Встречный порывистый ветер и мокрый густой снег сковывали усложнённые от перехода сугробов, движения. Крупные хлопья липкого снега обжигали лицо, снег залепил глаза, приходилось идти наугад. Я шла, а где и переползала через большие сугробы, которые местами были мне по пояс. Вконец выбившись из сил, мне хотелось бросить и сумку и злосчастный обогреватель, из-за которого я вынуждена была терпеть такие неудобства. Несговорчивая непогода, не внимала моим мольбам и только сильнее пуржило. Коварство природы окунула меня в беспросветную, бесконечную тьму .
Отчаявшись, я вспоминала отрывки из фильмов, на кадрах которых мы были воспитаны - мужество и отвагу людей во время войны. Какие лишения и трудности приходилось им преодолевать. Я представила, что в моих руках не сумка, а важный пакет, от которого зависит жизнь людей…

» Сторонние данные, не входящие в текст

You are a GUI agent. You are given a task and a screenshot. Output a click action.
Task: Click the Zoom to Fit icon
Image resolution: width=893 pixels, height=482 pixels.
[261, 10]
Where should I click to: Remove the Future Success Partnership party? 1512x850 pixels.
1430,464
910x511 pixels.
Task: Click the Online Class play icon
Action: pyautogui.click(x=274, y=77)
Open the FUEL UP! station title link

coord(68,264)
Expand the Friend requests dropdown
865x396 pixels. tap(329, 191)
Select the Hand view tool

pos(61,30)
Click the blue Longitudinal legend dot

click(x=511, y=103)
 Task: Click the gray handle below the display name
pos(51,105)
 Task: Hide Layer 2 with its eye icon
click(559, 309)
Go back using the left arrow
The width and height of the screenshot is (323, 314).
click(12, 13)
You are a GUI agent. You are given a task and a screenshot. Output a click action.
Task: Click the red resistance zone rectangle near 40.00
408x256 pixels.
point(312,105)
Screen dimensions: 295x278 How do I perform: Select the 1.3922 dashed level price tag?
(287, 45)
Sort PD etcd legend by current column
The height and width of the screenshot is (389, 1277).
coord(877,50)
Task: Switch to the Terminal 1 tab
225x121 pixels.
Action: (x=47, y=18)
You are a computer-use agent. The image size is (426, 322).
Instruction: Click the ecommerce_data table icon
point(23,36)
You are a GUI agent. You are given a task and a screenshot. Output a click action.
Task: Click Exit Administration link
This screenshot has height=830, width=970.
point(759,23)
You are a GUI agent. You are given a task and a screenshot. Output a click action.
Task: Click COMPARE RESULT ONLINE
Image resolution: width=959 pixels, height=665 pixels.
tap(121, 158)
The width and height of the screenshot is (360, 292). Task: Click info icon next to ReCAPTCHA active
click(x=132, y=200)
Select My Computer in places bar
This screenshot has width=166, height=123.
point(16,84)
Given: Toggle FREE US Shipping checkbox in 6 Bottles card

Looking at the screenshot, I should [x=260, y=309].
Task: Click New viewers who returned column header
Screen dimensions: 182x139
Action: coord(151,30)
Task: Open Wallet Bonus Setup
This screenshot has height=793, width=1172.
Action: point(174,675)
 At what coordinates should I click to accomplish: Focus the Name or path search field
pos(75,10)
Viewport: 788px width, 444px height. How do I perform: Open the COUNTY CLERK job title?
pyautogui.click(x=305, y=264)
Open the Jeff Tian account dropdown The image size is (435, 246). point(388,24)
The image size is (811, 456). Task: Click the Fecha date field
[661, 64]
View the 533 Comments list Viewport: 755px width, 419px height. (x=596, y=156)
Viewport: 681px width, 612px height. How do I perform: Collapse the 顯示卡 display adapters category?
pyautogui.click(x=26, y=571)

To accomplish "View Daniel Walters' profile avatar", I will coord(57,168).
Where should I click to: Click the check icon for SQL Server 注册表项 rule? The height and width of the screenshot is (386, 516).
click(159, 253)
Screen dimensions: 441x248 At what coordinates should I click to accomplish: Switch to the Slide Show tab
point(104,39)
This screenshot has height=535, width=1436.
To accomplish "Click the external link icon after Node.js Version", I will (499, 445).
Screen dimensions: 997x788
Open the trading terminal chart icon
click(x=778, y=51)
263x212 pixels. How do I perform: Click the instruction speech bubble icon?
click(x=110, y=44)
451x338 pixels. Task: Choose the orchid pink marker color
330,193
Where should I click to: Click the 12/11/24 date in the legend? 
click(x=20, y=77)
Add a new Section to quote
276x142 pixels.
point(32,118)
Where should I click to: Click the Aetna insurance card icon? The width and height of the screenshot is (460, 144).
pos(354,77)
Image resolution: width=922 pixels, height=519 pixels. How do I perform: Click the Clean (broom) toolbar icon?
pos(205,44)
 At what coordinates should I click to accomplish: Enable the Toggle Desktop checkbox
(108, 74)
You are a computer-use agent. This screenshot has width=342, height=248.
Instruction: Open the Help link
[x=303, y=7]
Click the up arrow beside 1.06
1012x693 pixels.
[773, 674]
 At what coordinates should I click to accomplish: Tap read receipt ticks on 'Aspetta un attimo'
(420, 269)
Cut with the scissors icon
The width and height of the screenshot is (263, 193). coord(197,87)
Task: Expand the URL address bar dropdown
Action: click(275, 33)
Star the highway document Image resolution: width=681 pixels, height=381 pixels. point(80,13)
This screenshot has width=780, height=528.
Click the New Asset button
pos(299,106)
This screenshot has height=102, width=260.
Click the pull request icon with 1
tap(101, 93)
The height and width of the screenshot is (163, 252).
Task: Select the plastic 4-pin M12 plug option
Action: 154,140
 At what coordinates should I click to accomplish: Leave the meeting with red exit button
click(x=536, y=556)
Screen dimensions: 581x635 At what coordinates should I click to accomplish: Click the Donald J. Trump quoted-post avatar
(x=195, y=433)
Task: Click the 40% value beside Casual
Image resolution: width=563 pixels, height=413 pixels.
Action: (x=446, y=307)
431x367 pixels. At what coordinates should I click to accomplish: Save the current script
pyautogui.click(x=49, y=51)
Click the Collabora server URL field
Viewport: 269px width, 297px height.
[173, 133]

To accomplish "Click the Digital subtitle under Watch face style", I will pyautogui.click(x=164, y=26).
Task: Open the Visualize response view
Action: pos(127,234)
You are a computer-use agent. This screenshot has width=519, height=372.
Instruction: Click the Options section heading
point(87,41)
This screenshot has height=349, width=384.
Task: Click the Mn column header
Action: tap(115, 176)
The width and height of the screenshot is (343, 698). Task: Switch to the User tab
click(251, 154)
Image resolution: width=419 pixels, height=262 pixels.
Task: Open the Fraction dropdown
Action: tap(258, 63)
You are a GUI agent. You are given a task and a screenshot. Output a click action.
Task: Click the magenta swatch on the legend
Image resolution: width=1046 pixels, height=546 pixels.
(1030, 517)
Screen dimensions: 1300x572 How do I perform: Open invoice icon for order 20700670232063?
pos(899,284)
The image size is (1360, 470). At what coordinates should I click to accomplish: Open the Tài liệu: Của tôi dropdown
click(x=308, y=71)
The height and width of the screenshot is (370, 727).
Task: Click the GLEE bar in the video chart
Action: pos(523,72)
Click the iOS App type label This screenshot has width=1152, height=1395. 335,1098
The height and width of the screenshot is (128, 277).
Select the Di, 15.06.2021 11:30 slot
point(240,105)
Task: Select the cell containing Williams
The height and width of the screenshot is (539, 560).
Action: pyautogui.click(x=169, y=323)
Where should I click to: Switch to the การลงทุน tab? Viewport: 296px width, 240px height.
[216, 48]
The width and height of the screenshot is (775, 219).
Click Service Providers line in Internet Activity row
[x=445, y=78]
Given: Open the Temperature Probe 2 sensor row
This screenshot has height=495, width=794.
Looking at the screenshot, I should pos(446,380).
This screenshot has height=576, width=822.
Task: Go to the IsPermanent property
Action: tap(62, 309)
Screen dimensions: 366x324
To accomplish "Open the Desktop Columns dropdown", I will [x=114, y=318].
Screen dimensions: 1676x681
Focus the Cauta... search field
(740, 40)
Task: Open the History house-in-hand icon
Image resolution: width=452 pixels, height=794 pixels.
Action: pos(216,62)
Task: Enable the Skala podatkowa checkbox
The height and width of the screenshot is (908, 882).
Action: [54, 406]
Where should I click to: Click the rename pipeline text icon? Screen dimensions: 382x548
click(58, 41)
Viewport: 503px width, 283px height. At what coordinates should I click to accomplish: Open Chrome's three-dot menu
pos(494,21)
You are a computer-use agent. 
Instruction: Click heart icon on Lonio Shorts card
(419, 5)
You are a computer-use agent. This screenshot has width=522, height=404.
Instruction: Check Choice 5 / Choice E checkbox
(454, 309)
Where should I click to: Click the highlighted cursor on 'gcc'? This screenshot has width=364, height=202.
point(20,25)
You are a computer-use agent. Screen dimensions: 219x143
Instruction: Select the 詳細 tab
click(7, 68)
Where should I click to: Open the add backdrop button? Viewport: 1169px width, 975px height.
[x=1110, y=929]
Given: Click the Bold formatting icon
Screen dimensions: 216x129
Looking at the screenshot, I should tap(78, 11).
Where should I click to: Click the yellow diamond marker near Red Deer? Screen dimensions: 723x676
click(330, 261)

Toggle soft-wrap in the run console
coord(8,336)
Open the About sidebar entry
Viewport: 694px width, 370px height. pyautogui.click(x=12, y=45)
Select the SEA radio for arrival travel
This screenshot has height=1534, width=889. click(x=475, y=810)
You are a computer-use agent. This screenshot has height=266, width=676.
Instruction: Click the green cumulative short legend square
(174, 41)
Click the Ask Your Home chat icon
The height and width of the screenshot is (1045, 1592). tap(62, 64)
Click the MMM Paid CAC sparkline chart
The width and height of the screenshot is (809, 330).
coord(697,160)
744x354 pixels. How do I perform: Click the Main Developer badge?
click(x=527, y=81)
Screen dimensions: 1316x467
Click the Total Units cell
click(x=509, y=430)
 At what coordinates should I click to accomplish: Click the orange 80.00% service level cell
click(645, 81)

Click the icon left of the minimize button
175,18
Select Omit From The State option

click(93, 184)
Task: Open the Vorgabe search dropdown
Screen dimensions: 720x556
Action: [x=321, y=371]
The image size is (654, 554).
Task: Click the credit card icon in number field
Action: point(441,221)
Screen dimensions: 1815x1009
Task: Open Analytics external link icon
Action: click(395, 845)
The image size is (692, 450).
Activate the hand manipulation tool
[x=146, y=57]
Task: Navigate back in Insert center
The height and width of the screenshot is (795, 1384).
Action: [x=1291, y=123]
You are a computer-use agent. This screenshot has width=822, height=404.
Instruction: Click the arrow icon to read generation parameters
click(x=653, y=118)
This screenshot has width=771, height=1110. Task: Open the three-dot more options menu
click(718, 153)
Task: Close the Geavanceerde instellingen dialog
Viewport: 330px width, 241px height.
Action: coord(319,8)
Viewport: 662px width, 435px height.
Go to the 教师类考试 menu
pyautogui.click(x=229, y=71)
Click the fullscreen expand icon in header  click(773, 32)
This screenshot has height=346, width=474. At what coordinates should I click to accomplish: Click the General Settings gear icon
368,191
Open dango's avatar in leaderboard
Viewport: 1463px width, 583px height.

Пронизывающий, колючий ветер с яростью хлестал меня, словно давая пощёчины за упрямство, желая сломить мою волю. Время шло, а полю, казалось, не будет конца и края. Время превратилось в вечность. Поле простиралось бескрайним, безбрежным океаном бушующей стихии. Леденящая душу вьюга, протяжно выла, смеясь надо мной, а сильные порывы ветра то гнали меня вперёд, то отбрасывали назад. Безжалостный ветер забирался под одежду, сковывая тело от холода. Было зябко и жутко, я словно очутилась в страшной, безысходной сказке, с дурным концом.
Метель кружилась, бесновалась и снежным вихрем клубилась мгла. Оглянувшись, я поняла, что сбилась с пути. Свет на полустанке еле брезжил, тускнея далеко в стороне.
Пурга, как бы радуясь своей победе над человеком, наполняла погребальной мелодией всё вокруг, а злая метель укрывала меня шлейфом белого савана.
Последние силы покидали меня. Казалось, что меня уносит в эту страшную круговерть зимней метели. Я больше не в состоянии была сопротивляться обрушившейся стихии.- Я была беззащитна и беспомощна в своей бессмысленной борьбе. В висках сильно стучало. Сердце грозным молотом бухало во всём моём уставшем, обессиленном теле. Гнетущее, тревожное состояние окутало моё сознание. Какое-то бессознательное безразличие вдруг овладело мной, дурман бестолковых мыслей, в отчаянье окутал мою пустую застылую голову. Я смирено принимала удар судьбы,… оставив бесполезные попытки на спасение.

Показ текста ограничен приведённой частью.